T and I had a long chat this morning on a variety of subjects -- he brought up something about modernism (he didn't call it that): that artists (we were talking about Hockney) hit it "big" with something "new" then after a certain point we give them the benefit of the doubt and check in with them and see what they're doing, like they are old friends from whom we don't expect surprises. I said that's part of the modernist dilemma, that you have to "make it new" while still being part of the historical mainstream. That is also a very American point of view. We both seem to have this idea that art is more accepted in Europe (and perhaps it is) but we both know that it isn't accepted in the US.

Got off from Meridian at 8:00 last night so Matt, Jerry and I went to Liam's but didn't get too drunk. Left by midnight. They had Irish singers and we were trying to figure out if the song they were singing was an Irish version of "The Streets of Larado" -- it had the line "bang the drum slowly, play the fifes lowly." Matt knew it from the movie with DeNiro.

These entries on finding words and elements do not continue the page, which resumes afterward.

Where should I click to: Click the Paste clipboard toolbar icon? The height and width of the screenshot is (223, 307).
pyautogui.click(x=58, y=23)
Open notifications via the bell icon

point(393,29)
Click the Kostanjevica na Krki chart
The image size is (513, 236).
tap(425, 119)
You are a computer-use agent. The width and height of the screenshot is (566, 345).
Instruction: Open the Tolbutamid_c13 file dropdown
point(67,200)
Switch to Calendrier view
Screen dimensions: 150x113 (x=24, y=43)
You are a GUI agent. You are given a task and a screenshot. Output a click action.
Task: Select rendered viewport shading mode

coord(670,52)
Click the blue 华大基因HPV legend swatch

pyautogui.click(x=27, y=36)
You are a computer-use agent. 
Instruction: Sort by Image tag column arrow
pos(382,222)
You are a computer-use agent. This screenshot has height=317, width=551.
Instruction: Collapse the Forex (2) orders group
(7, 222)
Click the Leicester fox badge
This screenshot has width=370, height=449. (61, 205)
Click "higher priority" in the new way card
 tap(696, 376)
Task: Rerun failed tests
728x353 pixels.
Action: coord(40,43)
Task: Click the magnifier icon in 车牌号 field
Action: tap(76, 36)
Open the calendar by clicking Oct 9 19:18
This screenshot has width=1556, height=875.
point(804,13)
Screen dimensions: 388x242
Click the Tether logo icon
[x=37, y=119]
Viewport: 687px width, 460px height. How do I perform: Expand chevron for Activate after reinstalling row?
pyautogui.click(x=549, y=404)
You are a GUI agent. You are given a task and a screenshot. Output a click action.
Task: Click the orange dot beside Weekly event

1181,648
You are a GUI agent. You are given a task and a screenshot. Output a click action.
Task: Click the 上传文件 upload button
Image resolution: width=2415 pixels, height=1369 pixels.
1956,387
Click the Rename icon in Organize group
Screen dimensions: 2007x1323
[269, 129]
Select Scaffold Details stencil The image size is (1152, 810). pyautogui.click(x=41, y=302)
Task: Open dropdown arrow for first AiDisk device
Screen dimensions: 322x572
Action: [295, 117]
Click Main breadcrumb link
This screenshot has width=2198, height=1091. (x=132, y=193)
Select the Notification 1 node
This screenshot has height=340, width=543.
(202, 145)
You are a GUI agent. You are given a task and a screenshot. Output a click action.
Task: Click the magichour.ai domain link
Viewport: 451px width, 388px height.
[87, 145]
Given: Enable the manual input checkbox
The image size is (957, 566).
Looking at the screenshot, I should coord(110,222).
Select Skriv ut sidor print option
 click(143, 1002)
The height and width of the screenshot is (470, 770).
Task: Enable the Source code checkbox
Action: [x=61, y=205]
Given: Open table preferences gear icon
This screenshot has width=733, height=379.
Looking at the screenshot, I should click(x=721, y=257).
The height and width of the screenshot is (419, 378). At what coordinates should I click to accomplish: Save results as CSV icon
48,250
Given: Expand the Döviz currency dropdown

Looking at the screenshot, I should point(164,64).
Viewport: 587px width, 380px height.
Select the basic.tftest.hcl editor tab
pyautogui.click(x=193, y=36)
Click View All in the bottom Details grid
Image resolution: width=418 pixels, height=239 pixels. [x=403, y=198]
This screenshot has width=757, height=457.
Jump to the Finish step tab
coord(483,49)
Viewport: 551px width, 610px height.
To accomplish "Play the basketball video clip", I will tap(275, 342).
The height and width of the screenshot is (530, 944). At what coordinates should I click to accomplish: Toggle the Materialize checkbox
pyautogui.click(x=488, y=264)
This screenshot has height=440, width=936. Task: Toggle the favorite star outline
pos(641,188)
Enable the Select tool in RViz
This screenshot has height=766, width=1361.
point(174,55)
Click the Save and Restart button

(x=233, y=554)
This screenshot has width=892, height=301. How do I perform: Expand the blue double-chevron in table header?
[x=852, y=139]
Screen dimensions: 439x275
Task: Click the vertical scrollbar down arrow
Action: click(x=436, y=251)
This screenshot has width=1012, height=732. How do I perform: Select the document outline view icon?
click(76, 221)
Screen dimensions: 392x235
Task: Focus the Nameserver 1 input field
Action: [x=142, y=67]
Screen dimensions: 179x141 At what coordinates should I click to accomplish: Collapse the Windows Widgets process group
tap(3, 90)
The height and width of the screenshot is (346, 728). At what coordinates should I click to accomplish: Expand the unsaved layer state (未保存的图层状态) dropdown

Jess hasn't shown up this morning. He has sores on his body, he scratches them in his sleep. He says he's not worried but I am. I told him to go to the doctor Monday. We're all afraid of what will happen to us. I've decided to take what comes but to work as hard as I possibly can to get things done. I think the cruelest turn that could happen would be if I discovered I had AIDS, that I would die in a year, maybe two, and that I would have to work at my job until I couldn't anymore then go somewhere to die. I would want more than anything to work full-out on my own work until the end. If that wouldn't be possible I'd have to end it right there.

I've decided to finish the one book, SANDPIT. Fill it up with images, work with the book as context. SANDPIT will be that place to hide things, dump them, get them out of the way. Like the sandpit by the house we lived in. Next a book using things from Indiana (called QUARRY?), then one using images from New York (called CONCRETE or CEMENT?). They will be "texts" to use in future paintings (that I may never do). After that (it should take me all year to do those three paintings) I can start all over again. Using your own history is a way to escape the trap of history, art direction constantly on the lookout for the new and exciting to co-opt.

Watching a countdown of the top ten videos last night I noticed how much Bruce Springsteen and Madonna have come to resemble each other. Not physically but effectively.

I should be working on AURA this afternoon. Put it off until tonight. I'm having a cold and I need to get a bottle of brandy to celebrate.